Shevlin suggests that affinity-driven growth offers a practical competitive edge for community banks and credit unions. This includes developing products tailored for gig workers with irregular cash flows, checking accounts integrated with credit score reporting and other financial health tools, investment capabilities embedded directly into checking, or specialized offerings for specific professions.

For instance, in 2024, Arizona-based Vantage West Credit Union launched HUSTL, a digital-only sub-brand specifically for freelancers. Rob Hoyle, chief people and technology officer at Vantage West Credit Union, explains that HUSTL was designed to meet the unique needs of independent workers with unpredictable cash flows. “We created some tools, or at least packaged some tools together, that would meet their specific needs … like cash flow management or invoicing and accounts receivable, building that in so you don’t need Quicken or QuickBooks,” he said.

The credit union also innovated with a 40-year fixed-rate mortgage product, aimed at easing homeownership for first-time buyers by lowering monthly payments. Hoyle stresses that effective outreach to affinity customers must be meticulously paired with data-driven insights, warning that even large institutions falter when marketing efforts are disconnected from actual customer behavior.

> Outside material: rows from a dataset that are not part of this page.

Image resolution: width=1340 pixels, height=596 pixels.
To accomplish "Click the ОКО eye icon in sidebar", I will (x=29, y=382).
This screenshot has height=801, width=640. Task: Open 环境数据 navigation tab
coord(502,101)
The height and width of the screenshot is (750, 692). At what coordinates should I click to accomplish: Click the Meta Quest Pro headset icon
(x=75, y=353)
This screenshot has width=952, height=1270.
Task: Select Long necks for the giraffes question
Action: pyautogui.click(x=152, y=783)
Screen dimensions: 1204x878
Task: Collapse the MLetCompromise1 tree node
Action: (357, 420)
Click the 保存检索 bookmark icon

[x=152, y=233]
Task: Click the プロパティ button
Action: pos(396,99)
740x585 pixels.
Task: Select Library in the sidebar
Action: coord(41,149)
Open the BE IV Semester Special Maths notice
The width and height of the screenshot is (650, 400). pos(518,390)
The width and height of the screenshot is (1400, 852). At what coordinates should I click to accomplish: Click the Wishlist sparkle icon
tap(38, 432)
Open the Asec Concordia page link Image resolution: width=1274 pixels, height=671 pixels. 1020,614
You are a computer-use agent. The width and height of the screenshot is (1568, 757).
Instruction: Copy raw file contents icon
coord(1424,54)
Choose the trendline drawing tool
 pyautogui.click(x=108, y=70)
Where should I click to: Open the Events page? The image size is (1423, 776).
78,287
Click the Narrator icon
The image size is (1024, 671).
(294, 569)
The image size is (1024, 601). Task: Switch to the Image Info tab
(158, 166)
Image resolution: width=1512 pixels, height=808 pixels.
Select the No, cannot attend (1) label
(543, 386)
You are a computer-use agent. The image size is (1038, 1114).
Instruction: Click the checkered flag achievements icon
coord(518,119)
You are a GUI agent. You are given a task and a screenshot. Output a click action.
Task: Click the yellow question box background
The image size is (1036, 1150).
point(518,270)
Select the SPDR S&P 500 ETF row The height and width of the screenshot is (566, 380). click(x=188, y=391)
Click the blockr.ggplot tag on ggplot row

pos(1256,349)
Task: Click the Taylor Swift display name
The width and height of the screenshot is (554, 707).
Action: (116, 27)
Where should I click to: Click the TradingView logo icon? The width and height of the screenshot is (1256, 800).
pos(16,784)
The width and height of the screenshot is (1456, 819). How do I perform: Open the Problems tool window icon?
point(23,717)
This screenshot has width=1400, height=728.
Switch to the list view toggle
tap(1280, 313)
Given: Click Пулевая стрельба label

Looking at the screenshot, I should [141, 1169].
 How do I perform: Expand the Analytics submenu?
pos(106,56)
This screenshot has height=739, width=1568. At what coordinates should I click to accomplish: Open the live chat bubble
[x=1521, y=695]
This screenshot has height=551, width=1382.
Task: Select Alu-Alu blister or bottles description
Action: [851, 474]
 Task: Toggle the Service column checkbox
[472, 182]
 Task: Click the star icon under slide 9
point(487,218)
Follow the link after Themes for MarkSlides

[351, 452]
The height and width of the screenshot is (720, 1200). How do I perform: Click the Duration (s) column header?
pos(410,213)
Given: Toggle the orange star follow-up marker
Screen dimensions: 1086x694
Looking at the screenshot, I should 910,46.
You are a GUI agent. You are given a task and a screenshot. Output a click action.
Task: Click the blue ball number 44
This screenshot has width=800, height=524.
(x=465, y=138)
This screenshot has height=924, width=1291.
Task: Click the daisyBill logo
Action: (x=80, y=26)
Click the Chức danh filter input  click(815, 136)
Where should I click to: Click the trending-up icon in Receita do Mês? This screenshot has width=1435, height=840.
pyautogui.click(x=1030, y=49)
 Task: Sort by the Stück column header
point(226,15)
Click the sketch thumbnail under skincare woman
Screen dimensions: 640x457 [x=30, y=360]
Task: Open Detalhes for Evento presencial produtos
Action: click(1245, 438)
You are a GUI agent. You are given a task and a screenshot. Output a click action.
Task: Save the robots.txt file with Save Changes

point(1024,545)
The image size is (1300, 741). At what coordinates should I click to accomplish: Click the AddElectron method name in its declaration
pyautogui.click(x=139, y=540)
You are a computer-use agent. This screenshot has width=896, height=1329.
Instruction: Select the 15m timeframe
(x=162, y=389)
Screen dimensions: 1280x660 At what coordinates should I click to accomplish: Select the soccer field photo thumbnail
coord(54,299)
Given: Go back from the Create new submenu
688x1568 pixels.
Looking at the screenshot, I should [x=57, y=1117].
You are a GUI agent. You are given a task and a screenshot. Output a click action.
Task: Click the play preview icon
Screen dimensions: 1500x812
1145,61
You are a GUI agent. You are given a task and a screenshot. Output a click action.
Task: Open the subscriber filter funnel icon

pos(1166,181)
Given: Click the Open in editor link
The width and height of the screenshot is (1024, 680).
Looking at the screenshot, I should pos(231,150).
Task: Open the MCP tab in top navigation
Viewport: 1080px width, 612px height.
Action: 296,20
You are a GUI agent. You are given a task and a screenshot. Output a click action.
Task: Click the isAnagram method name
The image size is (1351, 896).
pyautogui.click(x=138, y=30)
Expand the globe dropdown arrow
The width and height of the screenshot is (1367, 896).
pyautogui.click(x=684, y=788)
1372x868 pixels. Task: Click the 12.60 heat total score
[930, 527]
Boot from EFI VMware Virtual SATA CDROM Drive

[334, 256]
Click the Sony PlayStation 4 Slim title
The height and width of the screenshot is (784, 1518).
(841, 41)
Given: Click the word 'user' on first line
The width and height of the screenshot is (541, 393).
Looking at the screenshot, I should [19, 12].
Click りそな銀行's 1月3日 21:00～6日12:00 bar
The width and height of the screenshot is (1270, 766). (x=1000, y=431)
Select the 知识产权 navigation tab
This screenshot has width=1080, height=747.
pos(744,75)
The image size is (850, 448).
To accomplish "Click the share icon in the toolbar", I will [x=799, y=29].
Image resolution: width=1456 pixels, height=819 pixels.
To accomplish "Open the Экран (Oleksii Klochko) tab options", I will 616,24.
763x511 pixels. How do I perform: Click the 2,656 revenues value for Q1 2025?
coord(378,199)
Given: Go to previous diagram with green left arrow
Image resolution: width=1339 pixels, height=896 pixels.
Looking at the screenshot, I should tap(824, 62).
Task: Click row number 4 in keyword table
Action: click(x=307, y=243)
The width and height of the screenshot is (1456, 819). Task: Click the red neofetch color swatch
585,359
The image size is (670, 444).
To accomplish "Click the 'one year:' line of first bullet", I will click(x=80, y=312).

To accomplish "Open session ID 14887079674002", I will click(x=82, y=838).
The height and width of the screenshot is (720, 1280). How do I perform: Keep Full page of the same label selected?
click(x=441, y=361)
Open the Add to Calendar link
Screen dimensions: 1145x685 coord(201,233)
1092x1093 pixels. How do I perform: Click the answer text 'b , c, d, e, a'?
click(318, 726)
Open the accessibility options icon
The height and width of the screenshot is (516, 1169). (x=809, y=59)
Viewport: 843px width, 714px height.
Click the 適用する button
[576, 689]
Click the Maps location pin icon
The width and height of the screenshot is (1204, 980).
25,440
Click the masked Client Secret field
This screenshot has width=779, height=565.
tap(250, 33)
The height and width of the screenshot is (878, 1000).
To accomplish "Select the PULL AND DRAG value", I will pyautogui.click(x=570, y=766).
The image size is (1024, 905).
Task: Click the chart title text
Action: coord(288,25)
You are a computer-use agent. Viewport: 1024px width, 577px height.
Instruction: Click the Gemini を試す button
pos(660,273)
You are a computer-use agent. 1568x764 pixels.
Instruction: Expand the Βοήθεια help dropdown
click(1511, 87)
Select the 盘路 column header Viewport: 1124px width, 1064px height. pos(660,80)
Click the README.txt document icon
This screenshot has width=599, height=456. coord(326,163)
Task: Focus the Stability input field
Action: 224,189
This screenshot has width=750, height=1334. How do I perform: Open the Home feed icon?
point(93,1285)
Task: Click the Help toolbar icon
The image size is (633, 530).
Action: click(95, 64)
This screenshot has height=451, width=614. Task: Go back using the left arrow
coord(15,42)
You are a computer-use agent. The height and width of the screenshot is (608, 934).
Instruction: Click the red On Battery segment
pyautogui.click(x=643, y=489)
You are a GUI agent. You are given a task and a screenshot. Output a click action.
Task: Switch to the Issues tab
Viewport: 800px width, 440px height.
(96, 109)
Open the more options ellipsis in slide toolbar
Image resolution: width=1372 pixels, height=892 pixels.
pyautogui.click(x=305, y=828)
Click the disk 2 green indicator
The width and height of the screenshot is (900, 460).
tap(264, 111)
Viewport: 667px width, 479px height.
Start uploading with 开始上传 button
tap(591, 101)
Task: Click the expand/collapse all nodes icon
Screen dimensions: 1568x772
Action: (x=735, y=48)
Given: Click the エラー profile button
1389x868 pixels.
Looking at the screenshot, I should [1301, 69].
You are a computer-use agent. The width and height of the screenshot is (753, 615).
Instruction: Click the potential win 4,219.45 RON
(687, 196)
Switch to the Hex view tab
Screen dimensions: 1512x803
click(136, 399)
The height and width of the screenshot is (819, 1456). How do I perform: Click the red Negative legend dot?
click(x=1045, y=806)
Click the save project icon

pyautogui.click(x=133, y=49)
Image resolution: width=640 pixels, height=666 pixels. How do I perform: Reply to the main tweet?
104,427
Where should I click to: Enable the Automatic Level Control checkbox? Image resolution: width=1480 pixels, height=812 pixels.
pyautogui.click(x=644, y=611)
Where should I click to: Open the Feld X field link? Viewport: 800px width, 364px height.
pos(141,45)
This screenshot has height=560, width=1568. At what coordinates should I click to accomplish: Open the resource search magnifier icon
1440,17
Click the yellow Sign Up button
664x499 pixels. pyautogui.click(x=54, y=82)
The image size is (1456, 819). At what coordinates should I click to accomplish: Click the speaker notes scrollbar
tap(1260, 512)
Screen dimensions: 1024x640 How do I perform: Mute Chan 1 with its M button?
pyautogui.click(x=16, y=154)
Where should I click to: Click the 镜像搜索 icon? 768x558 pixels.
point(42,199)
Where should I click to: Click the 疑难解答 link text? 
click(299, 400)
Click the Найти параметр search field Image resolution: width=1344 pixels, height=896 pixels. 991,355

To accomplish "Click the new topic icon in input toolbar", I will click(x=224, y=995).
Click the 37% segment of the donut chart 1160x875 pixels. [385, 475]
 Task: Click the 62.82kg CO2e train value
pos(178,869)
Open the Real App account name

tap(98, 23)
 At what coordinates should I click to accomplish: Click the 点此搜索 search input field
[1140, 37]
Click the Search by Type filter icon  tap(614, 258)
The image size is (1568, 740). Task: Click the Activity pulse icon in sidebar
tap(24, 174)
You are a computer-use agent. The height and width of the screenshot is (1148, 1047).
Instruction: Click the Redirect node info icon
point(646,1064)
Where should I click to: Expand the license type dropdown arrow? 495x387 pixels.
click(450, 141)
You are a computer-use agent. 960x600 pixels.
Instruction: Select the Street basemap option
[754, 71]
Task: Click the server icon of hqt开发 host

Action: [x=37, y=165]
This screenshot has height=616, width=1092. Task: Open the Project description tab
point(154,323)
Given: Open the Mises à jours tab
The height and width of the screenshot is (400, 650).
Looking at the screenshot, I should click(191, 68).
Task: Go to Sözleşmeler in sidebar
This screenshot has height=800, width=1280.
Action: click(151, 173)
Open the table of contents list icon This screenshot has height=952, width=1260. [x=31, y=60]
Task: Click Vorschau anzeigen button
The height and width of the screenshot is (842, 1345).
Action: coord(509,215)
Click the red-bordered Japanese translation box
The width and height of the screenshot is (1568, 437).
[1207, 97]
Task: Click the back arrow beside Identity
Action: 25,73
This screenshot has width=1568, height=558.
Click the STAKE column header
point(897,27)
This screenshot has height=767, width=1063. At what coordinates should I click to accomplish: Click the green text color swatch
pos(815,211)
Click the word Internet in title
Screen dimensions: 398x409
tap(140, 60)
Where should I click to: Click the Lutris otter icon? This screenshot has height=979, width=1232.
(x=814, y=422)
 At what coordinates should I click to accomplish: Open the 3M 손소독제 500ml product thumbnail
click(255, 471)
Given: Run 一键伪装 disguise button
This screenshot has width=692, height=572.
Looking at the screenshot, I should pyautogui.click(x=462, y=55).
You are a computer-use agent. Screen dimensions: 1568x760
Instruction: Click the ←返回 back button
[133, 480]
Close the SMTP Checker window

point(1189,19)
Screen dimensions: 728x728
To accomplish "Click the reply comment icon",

Ultimately, modern primacy is earned through consistent, repeated positive interactions, not through product ownership. As Simmons concludes, “When an institution consistently delivers value through everyday interactions — combining convenience, reliability, and support — it can maintain primary status even as customers engage with multiple financial brands. That’s what modern primacy looks like: not owning every relationship, but earning the role of financial home base.”